== Activity ==
A line qualifies if it holds the string "logo". Copy every qualifying line from the records.

#####

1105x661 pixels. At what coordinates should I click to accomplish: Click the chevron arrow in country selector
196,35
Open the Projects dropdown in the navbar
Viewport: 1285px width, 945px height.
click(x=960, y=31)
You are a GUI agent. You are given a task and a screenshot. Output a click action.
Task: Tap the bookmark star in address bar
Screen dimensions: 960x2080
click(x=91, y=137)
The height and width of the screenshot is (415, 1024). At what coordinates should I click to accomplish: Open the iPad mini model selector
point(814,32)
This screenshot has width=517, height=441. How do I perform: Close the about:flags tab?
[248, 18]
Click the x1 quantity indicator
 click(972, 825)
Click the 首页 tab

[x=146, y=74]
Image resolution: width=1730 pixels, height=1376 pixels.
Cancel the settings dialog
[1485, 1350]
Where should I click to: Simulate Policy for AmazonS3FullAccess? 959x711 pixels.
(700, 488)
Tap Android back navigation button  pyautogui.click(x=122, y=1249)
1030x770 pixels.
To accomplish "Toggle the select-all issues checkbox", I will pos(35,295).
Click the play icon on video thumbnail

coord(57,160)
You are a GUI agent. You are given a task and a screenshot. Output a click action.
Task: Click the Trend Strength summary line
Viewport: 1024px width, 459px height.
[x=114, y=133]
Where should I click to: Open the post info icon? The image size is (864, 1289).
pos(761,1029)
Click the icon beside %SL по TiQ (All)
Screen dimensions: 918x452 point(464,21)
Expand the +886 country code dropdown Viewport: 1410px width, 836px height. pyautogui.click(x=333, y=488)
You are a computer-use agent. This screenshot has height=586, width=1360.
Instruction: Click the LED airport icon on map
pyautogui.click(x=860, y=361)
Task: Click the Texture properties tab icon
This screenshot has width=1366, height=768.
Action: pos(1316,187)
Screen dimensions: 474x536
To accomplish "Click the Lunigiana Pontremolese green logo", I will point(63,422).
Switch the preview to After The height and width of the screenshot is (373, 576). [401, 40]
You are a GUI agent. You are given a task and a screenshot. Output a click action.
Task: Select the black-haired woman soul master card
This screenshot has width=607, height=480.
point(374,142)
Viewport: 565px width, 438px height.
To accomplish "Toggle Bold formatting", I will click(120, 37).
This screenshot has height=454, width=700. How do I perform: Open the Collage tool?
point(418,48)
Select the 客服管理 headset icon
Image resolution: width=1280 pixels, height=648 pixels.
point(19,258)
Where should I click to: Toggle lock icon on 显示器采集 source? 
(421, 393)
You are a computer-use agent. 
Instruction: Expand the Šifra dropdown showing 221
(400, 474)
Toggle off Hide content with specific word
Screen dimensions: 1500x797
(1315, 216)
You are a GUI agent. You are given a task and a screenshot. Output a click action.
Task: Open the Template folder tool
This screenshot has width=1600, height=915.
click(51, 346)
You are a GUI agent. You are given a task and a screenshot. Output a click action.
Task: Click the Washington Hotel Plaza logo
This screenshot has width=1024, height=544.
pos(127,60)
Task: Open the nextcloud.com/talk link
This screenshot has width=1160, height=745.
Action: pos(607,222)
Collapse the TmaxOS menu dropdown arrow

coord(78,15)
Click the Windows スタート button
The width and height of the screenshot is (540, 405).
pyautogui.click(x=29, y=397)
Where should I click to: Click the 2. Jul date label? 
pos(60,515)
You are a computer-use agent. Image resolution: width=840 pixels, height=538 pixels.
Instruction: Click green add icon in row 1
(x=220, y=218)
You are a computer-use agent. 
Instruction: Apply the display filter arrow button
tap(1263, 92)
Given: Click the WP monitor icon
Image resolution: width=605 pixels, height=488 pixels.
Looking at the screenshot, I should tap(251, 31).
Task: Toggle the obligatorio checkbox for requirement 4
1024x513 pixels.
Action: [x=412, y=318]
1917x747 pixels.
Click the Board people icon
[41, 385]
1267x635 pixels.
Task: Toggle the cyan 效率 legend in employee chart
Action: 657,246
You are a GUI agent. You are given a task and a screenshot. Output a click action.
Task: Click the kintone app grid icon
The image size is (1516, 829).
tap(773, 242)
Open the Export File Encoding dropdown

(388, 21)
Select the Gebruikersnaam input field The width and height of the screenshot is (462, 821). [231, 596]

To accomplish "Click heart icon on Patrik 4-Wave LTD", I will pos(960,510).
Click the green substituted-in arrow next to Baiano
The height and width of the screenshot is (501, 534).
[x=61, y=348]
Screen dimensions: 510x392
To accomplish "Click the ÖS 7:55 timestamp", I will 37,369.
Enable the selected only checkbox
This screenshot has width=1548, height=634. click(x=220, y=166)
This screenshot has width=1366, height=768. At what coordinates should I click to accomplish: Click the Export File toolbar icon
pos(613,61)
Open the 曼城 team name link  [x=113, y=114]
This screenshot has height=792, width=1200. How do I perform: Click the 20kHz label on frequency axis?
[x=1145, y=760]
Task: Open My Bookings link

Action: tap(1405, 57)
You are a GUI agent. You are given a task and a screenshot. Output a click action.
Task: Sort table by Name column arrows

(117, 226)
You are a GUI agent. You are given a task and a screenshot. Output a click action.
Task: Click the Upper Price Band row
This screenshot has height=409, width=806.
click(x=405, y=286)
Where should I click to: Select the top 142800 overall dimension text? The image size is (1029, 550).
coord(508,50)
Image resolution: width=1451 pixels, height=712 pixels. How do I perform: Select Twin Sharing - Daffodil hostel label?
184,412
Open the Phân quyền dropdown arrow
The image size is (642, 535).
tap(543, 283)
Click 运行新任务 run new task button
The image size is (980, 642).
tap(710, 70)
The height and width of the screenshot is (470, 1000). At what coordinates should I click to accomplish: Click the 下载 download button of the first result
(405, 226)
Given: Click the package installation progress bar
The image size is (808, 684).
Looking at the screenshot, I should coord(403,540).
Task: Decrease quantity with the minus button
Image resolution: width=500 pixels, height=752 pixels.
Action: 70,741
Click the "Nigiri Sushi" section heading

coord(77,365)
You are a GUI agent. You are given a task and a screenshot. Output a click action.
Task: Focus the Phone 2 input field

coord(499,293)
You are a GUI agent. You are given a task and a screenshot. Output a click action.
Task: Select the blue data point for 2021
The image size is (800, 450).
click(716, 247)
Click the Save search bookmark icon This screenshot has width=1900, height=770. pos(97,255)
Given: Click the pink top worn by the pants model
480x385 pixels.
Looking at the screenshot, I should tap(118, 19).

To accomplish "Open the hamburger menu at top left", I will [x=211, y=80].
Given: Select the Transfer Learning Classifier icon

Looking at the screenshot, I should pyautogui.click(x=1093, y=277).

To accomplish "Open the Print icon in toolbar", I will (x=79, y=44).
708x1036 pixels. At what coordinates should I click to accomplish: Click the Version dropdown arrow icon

#####

== Response below ==
To accomplish "Click the Lunigiana Pontremolese green logo", I will point(63,422).
Task: Click the Washington Hotel Plaza logo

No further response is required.